Following is a summary of the cases:
In the first case, State v. Ford, Defendant Antonio Ford (the owner of a pit bull named DMX) was convicted of involuntary manslaughter following the death of Mr. Chandler in May 2012. Mr. Chandler was found dead in the driveway of the house next door in a pool of blood, including bloody paw prints. Defendant Ford contends that several key pieces of the evidence linking DMX to the death of Mr. Chandler were inappropriately admitted into evidence. Defendant Ford specifically argues that the trial court erred in admitting a sound recording of a rap song containing Ford’s voice that “lashed out at [the] District Attorney.” The State argues that the rap song was properly admitted because it helped authenticate Ford’s social media page and it showed Ford’s careless disregard for life. The Defendant argues that the rap song audio should not have been admitted because it was irrelevant and prejudicial because it only served to emotionally inflame the jury. The second issue is whether screenshots of Ford’s MySpace page were properly authenticated. The State argues that the unique content including a reference to “DMX, the Killer,” the unique nickname of the defendant, and the unique voice of the defendant present on the MySpace page authenticated it. The Defendant argues that the MySpace screenshots were not properly authenticated because there was no mention of identity security on the website or Internet protocol address tracking. The third issue is whether the pathologist was allowed to testify that the cause of Mr. Chandler’s death was due to “dog” bites. The State argues that the pathologist testified within his expertise and his conclusion as to the cause of death was based on his training as a medical doctor and as a forensic pathologist. The Defendant argues that while the pathologist could properly testify that the bites were not from a human, the pathologist could not testify they were dog bites because it would be outside the scope of the pathologist’s expertise.

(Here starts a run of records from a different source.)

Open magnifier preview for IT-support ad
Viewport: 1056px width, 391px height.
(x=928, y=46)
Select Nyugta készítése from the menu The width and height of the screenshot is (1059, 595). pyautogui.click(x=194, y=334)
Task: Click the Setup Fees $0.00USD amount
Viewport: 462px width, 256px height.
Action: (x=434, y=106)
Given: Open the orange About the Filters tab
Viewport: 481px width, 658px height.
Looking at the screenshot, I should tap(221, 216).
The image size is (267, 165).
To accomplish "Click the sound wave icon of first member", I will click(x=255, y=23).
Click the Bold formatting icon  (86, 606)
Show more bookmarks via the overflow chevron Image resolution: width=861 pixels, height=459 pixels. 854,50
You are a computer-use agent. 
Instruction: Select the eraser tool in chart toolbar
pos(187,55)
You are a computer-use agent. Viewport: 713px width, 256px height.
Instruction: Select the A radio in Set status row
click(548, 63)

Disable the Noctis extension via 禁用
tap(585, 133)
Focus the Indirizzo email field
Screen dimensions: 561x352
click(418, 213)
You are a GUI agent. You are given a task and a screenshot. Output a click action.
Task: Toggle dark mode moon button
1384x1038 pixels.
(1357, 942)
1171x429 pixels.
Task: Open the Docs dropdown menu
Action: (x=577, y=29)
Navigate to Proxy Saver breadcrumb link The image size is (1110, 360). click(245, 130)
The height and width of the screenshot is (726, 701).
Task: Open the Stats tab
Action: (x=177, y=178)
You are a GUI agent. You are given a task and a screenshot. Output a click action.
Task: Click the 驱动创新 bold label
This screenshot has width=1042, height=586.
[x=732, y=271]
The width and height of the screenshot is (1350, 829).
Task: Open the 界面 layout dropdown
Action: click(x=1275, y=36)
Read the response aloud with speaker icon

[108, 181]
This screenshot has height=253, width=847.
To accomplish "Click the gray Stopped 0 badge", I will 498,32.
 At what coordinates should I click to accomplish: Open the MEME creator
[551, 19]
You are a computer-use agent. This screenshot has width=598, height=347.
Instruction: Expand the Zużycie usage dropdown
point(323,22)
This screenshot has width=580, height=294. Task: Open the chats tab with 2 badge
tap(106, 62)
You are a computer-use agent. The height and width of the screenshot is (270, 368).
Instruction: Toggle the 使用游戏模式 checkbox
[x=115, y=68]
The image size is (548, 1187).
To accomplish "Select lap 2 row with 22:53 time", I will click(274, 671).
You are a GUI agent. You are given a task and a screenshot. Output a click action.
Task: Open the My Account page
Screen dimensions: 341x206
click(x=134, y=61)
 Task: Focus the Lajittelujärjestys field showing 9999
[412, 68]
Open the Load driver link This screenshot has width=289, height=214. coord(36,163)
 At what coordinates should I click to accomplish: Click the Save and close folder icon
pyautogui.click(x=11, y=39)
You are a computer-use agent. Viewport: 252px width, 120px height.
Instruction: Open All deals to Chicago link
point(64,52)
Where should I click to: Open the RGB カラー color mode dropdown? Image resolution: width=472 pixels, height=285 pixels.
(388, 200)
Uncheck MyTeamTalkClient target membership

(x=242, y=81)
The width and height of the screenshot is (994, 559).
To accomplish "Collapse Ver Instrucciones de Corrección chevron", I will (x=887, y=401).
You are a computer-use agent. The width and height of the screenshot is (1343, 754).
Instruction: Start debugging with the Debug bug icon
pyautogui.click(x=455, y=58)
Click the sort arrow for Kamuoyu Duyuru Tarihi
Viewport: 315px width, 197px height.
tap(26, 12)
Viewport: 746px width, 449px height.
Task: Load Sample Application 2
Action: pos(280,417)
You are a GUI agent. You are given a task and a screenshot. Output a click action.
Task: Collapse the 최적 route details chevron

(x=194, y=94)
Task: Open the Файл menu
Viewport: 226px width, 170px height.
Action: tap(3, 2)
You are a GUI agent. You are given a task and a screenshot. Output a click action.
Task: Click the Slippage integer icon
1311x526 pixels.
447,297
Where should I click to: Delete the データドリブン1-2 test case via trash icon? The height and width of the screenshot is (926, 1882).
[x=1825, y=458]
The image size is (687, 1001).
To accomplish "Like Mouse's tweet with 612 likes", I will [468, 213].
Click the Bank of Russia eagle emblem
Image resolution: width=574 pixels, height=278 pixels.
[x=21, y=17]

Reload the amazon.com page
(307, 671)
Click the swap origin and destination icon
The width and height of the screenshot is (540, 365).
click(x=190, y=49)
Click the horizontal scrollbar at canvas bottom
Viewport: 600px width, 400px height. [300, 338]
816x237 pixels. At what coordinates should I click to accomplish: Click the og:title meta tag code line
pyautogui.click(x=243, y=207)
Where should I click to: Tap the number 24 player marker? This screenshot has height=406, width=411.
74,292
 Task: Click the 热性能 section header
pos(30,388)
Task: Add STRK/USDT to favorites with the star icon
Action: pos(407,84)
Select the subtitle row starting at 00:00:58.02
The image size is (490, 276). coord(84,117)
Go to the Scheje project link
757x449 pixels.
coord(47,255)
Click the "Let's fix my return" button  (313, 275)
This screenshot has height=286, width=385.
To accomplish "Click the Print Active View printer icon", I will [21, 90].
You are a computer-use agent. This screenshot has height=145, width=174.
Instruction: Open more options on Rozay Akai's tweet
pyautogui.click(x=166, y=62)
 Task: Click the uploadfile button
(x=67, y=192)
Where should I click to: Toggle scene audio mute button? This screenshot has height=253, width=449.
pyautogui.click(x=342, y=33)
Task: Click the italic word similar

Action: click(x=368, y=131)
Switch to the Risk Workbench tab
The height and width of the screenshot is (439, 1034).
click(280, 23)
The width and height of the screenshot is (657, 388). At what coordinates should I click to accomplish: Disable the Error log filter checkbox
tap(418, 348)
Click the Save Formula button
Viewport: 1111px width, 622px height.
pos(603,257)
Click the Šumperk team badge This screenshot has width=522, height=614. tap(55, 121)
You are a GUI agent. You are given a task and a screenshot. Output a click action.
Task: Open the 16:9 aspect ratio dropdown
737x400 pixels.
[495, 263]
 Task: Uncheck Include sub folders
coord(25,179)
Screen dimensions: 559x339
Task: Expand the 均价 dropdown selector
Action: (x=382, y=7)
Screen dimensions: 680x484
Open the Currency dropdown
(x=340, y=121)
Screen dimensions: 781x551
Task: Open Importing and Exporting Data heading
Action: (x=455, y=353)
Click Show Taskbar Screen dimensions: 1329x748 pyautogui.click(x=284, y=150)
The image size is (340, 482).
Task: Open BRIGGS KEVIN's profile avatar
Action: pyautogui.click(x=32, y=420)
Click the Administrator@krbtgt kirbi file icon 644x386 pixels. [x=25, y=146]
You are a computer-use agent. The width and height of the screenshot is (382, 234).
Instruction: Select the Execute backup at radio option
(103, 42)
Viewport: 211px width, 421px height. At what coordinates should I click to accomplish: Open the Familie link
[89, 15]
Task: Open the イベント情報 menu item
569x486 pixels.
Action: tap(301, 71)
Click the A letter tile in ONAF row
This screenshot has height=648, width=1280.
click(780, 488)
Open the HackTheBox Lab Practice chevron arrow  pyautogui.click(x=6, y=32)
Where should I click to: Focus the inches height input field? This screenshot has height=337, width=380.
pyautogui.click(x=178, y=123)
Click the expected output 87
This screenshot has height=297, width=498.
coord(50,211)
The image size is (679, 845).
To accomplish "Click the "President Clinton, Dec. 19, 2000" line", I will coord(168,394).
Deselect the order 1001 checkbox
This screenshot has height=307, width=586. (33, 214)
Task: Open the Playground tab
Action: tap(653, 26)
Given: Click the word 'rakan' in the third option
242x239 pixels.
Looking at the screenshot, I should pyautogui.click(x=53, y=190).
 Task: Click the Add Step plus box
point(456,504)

The second case, State v. Mastor, centers around whether the trial court erred when it found the defendant, Allyson Mastor, in criminal contempt for violating a provision of the consent order which forbade her from allowing her minor children to be in the presence of a “sex offender.” Mastor filed her complaint for child custody, among other provisions, on Sept. 21, 2012, against Jason Mastor, the father of her children, in Iredell County District Court. On Dec. 18, 2012, a consent order resolving child custody was entered that specified that neither party shall have any convicted sex offender in the presence of their minor children. On Jan. 24, 2014, the father filed a motion for contempt against Mastor, alleging that Mastor allowed a convicted sex offender, Kistel, to be in the presence of the minor children, thereby violating the consent order. Kistel had previously been convicted of felony secret peeping in violation of N.C. Gen. Stat. § 14-202, although he was not required to register as a sex offender. The Iredell County District Court found Mastor guilty of indirect criminal contempt. On appeal, the defense argues that Kistel is not a sex offender, because the term is undefined and impermissibly vague.